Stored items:
*****

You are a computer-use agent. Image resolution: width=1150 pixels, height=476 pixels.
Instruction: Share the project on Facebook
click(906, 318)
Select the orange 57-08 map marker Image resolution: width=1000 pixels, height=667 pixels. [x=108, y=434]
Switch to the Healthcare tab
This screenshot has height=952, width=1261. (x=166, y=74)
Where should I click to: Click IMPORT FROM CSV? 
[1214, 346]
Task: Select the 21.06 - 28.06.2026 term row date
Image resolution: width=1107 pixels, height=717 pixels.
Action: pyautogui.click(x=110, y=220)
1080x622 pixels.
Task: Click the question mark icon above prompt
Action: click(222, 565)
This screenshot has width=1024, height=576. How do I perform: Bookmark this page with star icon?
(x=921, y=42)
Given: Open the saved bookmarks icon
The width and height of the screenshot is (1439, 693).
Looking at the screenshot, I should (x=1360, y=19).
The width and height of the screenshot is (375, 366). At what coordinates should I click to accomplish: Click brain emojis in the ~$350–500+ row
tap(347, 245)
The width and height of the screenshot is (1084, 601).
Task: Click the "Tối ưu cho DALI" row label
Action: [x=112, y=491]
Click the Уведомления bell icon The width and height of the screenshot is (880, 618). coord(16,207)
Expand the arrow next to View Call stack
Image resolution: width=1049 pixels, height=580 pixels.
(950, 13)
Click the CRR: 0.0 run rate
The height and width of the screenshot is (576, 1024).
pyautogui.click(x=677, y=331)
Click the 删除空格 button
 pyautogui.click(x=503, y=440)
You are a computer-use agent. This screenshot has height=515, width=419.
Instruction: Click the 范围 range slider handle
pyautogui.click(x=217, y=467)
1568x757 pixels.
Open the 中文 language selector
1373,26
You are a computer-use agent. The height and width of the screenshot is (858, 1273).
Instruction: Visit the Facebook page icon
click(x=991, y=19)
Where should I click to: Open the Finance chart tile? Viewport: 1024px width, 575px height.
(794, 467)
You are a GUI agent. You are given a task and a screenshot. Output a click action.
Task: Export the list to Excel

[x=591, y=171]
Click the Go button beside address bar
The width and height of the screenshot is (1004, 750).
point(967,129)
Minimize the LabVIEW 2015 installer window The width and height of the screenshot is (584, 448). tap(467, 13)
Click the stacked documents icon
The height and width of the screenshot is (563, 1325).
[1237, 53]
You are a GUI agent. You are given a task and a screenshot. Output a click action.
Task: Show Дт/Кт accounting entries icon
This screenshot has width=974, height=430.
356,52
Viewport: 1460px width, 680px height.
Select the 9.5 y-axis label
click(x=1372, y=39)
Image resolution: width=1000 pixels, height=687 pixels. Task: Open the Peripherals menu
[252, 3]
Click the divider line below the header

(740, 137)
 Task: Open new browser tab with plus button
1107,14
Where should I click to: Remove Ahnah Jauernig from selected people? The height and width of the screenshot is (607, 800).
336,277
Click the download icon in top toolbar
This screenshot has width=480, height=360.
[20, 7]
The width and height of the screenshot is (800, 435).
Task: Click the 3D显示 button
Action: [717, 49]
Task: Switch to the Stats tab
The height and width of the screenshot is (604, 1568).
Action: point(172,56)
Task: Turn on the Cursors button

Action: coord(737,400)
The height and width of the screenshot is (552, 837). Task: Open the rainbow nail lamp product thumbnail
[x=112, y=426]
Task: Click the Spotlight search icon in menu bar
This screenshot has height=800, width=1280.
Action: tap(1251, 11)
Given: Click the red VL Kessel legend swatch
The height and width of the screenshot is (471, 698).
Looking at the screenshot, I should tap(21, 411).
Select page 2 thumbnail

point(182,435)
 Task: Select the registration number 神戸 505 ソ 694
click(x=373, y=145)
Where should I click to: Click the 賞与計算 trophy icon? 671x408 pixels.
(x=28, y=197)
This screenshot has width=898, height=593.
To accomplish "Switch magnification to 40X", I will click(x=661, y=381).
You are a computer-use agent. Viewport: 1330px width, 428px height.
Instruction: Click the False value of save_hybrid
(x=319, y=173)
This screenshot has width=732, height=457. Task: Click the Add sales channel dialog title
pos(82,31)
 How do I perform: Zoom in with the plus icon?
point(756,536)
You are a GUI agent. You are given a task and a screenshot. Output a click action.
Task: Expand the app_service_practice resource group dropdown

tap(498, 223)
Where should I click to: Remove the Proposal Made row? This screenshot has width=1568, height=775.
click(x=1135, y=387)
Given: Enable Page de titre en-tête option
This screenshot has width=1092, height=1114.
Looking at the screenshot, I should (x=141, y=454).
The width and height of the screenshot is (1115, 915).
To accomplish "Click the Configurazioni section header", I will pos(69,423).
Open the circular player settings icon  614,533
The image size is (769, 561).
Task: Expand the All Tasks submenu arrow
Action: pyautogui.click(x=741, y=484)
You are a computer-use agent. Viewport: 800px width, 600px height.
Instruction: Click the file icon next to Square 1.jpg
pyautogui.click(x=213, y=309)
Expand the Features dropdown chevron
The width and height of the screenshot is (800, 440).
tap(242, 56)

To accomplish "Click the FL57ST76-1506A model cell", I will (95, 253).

*****

What needs to be done: All of the entries need to be given again, word for word.

Result for this exercise:
You are a computer-use agent. Image resolution: width=1150 pixels, height=476 pixels.
Instruction: Share the project on Facebook
click(906, 318)
Select the orange 57-08 map marker Image resolution: width=1000 pixels, height=667 pixels. [x=108, y=434]
Switch to the Healthcare tab
This screenshot has height=952, width=1261. (x=166, y=74)
Where should I click to: Click IMPORT FROM CSV? 
[1214, 346]
Task: Select the 21.06 - 28.06.2026 term row date
Image resolution: width=1107 pixels, height=717 pixels.
Action: pyautogui.click(x=110, y=220)
1080x622 pixels.
Task: Click the question mark icon above prompt
Action: click(222, 565)
This screenshot has width=1024, height=576. How do I perform: Bookmark this page with star icon?
(x=921, y=42)
Given: Open the saved bookmarks icon
The width and height of the screenshot is (1439, 693).
Looking at the screenshot, I should (x=1360, y=19).
The width and height of the screenshot is (375, 366). At what coordinates should I click to accomplish: Click brain emojis in the ~$350–500+ row
tap(347, 245)
The width and height of the screenshot is (1084, 601).
Task: Click the "Tối ưu cho DALI" row label
Action: [x=112, y=491]
Click the Уведомления bell icon The width and height of the screenshot is (880, 618). coord(16,207)
Expand the arrow next to View Call stack
Image resolution: width=1049 pixels, height=580 pixels.
(950, 13)
Click the CRR: 0.0 run rate
The height and width of the screenshot is (576, 1024).
pyautogui.click(x=677, y=331)
Click the 删除空格 button
 pyautogui.click(x=503, y=440)
You are a computer-use agent. This screenshot has height=515, width=419.
Instruction: Click the 范围 range slider handle
pyautogui.click(x=217, y=467)
1568x757 pixels.
Open the 中文 language selector
1373,26
You are a computer-use agent. The height and width of the screenshot is (858, 1273).
Instruction: Visit the Facebook page icon
click(x=991, y=19)
Where should I click to: Open the Finance chart tile? Viewport: 1024px width, 575px height.
(794, 467)
You are a GUI agent. You are given a task and a screenshot. Output a click action.
Task: Export the list to Excel

[x=591, y=171]
Click the Go button beside address bar
The width and height of the screenshot is (1004, 750).
point(967,129)
Minimize the LabVIEW 2015 installer window The width and height of the screenshot is (584, 448). tap(467, 13)
Click the stacked documents icon
The height and width of the screenshot is (563, 1325).
[1237, 53]
You are a GUI agent. You are given a task and a screenshot. Output a click action.
Task: Show Дт/Кт accounting entries icon
This screenshot has width=974, height=430.
356,52
Viewport: 1460px width, 680px height.
Select the 9.5 y-axis label
click(x=1372, y=39)
Image resolution: width=1000 pixels, height=687 pixels. Task: Open the Peripherals menu
[252, 3]
Click the divider line below the header

(740, 137)
 Task: Open new browser tab with plus button
1107,14
Where should I click to: Remove Ahnah Jauernig from selected people? The height and width of the screenshot is (607, 800).
336,277
Click the download icon in top toolbar
This screenshot has width=480, height=360.
[20, 7]
The width and height of the screenshot is (800, 435).
Task: Click the 3D显示 button
Action: [717, 49]
Task: Switch to the Stats tab
The height and width of the screenshot is (604, 1568).
Action: point(172,56)
Task: Turn on the Cursors button

Action: coord(737,400)
The height and width of the screenshot is (552, 837). Task: Open the rainbow nail lamp product thumbnail
[x=112, y=426]
Task: Click the Spotlight search icon in menu bar
This screenshot has height=800, width=1280.
Action: tap(1251, 11)
Given: Click the red VL Kessel legend swatch
The height and width of the screenshot is (471, 698).
Looking at the screenshot, I should tap(21, 411).
Select page 2 thumbnail

point(182,435)
 Task: Select the registration number 神戸 505 ソ 694
click(x=373, y=145)
Where should I click to: Click the 賞与計算 trophy icon? 671x408 pixels.
(x=28, y=197)
This screenshot has width=898, height=593.
To accomplish "Switch magnification to 40X", I will click(x=661, y=381).
You are a computer-use agent. Viewport: 1330px width, 428px height.
Instruction: Click the False value of save_hybrid
(x=319, y=173)
This screenshot has width=732, height=457. Task: Click the Add sales channel dialog title
pos(82,31)
 How do I perform: Zoom in with the plus icon?
point(756,536)
You are a GUI agent. You are given a task and a screenshot. Output a click action.
Task: Expand the app_service_practice resource group dropdown

tap(498, 223)
Where should I click to: Remove the Proposal Made row? This screenshot has width=1568, height=775.
click(x=1135, y=387)
Given: Enable Page de titre en-tête option
This screenshot has width=1092, height=1114.
Looking at the screenshot, I should (x=141, y=454).
The width and height of the screenshot is (1115, 915).
To accomplish "Click the Configurazioni section header", I will pos(69,423).
Open the circular player settings icon  614,533
The image size is (769, 561).
Task: Expand the All Tasks submenu arrow
Action: pyautogui.click(x=741, y=484)
You are a computer-use agent. Viewport: 800px width, 600px height.
Instruction: Click the file icon next to Square 1.jpg
pyautogui.click(x=213, y=309)
Expand the Features dropdown chevron
The width and height of the screenshot is (800, 440).
tap(242, 56)

To accomplish "Click the FL57ST76-1506A model cell", I will (95, 253).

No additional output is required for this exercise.